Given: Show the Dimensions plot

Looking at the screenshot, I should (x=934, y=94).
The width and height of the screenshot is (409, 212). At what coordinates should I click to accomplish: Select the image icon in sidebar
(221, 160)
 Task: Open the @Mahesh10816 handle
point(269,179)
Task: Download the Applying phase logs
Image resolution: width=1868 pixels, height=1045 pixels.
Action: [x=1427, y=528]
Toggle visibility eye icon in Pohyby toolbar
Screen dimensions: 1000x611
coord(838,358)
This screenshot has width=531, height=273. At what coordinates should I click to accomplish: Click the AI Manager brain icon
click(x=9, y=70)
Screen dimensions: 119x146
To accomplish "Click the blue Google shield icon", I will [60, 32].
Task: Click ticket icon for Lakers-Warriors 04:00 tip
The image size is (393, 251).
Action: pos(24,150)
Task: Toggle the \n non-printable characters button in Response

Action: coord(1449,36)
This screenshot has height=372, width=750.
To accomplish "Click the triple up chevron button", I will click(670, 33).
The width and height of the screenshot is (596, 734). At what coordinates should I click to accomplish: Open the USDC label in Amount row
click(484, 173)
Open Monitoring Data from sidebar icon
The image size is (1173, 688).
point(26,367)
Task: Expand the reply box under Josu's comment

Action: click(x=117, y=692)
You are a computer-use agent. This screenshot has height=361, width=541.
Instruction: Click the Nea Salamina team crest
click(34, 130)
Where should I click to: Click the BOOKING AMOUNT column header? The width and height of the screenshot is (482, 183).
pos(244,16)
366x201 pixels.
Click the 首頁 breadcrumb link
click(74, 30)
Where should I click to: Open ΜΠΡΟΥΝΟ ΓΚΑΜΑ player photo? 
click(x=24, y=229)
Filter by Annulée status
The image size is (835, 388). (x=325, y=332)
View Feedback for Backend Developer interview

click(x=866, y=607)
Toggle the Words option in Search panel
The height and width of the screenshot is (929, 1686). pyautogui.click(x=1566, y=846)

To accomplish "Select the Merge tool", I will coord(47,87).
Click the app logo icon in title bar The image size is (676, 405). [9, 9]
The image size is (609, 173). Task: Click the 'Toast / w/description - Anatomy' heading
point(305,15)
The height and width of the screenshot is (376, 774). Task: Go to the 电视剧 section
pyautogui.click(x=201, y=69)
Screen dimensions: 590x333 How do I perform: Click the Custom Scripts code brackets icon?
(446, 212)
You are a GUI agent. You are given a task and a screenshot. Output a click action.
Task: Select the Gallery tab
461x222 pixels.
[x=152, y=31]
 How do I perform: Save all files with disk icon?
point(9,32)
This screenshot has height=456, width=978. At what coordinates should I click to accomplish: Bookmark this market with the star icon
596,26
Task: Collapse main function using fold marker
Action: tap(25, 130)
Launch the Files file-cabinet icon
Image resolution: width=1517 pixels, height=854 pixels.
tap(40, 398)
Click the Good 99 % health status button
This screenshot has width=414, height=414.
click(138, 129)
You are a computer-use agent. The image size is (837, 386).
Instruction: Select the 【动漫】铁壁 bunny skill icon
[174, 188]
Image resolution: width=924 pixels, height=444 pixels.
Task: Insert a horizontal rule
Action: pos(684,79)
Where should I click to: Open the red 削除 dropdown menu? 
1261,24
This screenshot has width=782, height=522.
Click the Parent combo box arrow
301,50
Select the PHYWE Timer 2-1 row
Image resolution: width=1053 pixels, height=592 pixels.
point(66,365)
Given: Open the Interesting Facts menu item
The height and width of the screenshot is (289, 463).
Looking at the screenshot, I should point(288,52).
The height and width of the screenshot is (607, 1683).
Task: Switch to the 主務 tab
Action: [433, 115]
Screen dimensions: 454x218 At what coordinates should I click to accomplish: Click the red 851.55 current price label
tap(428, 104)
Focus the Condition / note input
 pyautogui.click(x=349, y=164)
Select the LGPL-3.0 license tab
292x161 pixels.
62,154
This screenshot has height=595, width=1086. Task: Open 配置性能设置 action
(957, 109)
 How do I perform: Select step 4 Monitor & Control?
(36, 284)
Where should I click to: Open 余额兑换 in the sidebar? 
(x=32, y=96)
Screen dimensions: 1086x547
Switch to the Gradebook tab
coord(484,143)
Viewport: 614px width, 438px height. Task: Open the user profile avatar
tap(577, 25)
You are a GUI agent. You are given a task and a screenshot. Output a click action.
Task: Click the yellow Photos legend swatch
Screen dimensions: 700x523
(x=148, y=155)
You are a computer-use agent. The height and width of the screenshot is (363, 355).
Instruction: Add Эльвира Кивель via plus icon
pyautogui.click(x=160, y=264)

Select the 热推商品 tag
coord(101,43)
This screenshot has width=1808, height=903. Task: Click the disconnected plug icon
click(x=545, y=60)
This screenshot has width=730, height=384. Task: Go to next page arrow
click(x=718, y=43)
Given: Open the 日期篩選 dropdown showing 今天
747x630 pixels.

────────────────────────────────────────

Please copy out all of the lines above, word for word and in the same order.

Given: Show the Dimensions plot

Looking at the screenshot, I should (x=934, y=94).
The width and height of the screenshot is (409, 212). At what coordinates should I click to accomplish: Select the image icon in sidebar
(221, 160)
 Task: Open the @Mahesh10816 handle
point(269,179)
Task: Download the Applying phase logs
Image resolution: width=1868 pixels, height=1045 pixels.
Action: [x=1427, y=528]
Toggle visibility eye icon in Pohyby toolbar
Screen dimensions: 1000x611
coord(838,358)
This screenshot has width=531, height=273. At what coordinates should I click to accomplish: Click the AI Manager brain icon
click(x=9, y=70)
Screen dimensions: 119x146
To accomplish "Click the blue Google shield icon", I will [60, 32].
Task: Click ticket icon for Lakers-Warriors 04:00 tip
The image size is (393, 251).
Action: pos(24,150)
Task: Toggle the \n non-printable characters button in Response

Action: coord(1449,36)
This screenshot has height=372, width=750.
To accomplish "Click the triple up chevron button", I will click(670, 33).
The width and height of the screenshot is (596, 734). At what coordinates should I click to accomplish: Open the USDC label in Amount row
click(484, 173)
Open Monitoring Data from sidebar icon
The image size is (1173, 688).
point(26,367)
Task: Expand the reply box under Josu's comment

Action: click(x=117, y=692)
You are a computer-use agent. This screenshot has height=361, width=541.
Instruction: Click the Nea Salamina team crest
click(34, 130)
Where should I click to: Click the BOOKING AMOUNT column header? The width and height of the screenshot is (482, 183).
pos(244,16)
366x201 pixels.
Click the 首頁 breadcrumb link
click(74, 30)
Where should I click to: Open ΜΠΡΟΥΝΟ ΓΚΑΜΑ player photo? 
click(x=24, y=229)
Filter by Annulée status
The image size is (835, 388). (x=325, y=332)
View Feedback for Backend Developer interview

click(x=866, y=607)
Toggle the Words option in Search panel
The height and width of the screenshot is (929, 1686). pyautogui.click(x=1566, y=846)

To accomplish "Select the Merge tool", I will coord(47,87).
Click the app logo icon in title bar The image size is (676, 405). [9, 9]
The image size is (609, 173). Task: Click the 'Toast / w/description - Anatomy' heading
point(305,15)
The height and width of the screenshot is (376, 774). Task: Go to the 电视剧 section
pyautogui.click(x=201, y=69)
Screen dimensions: 590x333 How do I perform: Click the Custom Scripts code brackets icon?
(446, 212)
You are a GUI agent. You are given a task and a screenshot. Output a click action.
Task: Select the Gallery tab
461x222 pixels.
[x=152, y=31]
 How do I perform: Save all files with disk icon?
point(9,32)
This screenshot has height=456, width=978. At what coordinates should I click to accomplish: Bookmark this market with the star icon
596,26
Task: Collapse main function using fold marker
Action: tap(25, 130)
Launch the Files file-cabinet icon
Image resolution: width=1517 pixels, height=854 pixels.
tap(40, 398)
Click the Good 99 % health status button
This screenshot has width=414, height=414.
click(138, 129)
You are a computer-use agent. The image size is (837, 386).
Instruction: Select the 【动漫】铁壁 bunny skill icon
[174, 188]
Image resolution: width=924 pixels, height=444 pixels.
Task: Insert a horizontal rule
Action: pos(684,79)
Where should I click to: Open the red 削除 dropdown menu? 
1261,24
This screenshot has width=782, height=522.
Click the Parent combo box arrow
301,50
Select the PHYWE Timer 2-1 row
Image resolution: width=1053 pixels, height=592 pixels.
point(66,365)
Given: Open the Interesting Facts menu item
The height and width of the screenshot is (289, 463).
Looking at the screenshot, I should point(288,52).
The height and width of the screenshot is (607, 1683).
Task: Switch to the 主務 tab
Action: [433, 115]
Screen dimensions: 454x218 At what coordinates should I click to accomplish: Click the red 851.55 current price label
tap(428, 104)
Focus the Condition / note input
 pyautogui.click(x=349, y=164)
Select the LGPL-3.0 license tab
292x161 pixels.
62,154
This screenshot has height=595, width=1086. Task: Open 配置性能设置 action
(957, 109)
 How do I perform: Select step 4 Monitor & Control?
(36, 284)
Where should I click to: Open 余额兑换 in the sidebar? 
(x=32, y=96)
Screen dimensions: 1086x547
Switch to the Gradebook tab
coord(484,143)
Viewport: 614px width, 438px height. Task: Open the user profile avatar
tap(577, 25)
You are a GUI agent. You are given a task and a screenshot. Output a click action.
Task: Click the yellow Photos legend swatch
Screen dimensions: 700x523
(x=148, y=155)
You are a computer-use agent. The height and width of the screenshot is (363, 355).
Instruction: Add Эльвира Кивель via plus icon
pyautogui.click(x=160, y=264)

Select the 热推商品 tag
coord(101,43)
This screenshot has width=1808, height=903. Task: Click the disconnected plug icon
click(x=545, y=60)
This screenshot has width=730, height=384. Task: Go to next page arrow
click(x=718, y=43)
Given: Open the 日期篩選 dropdown showing 今天
747x630 pixels.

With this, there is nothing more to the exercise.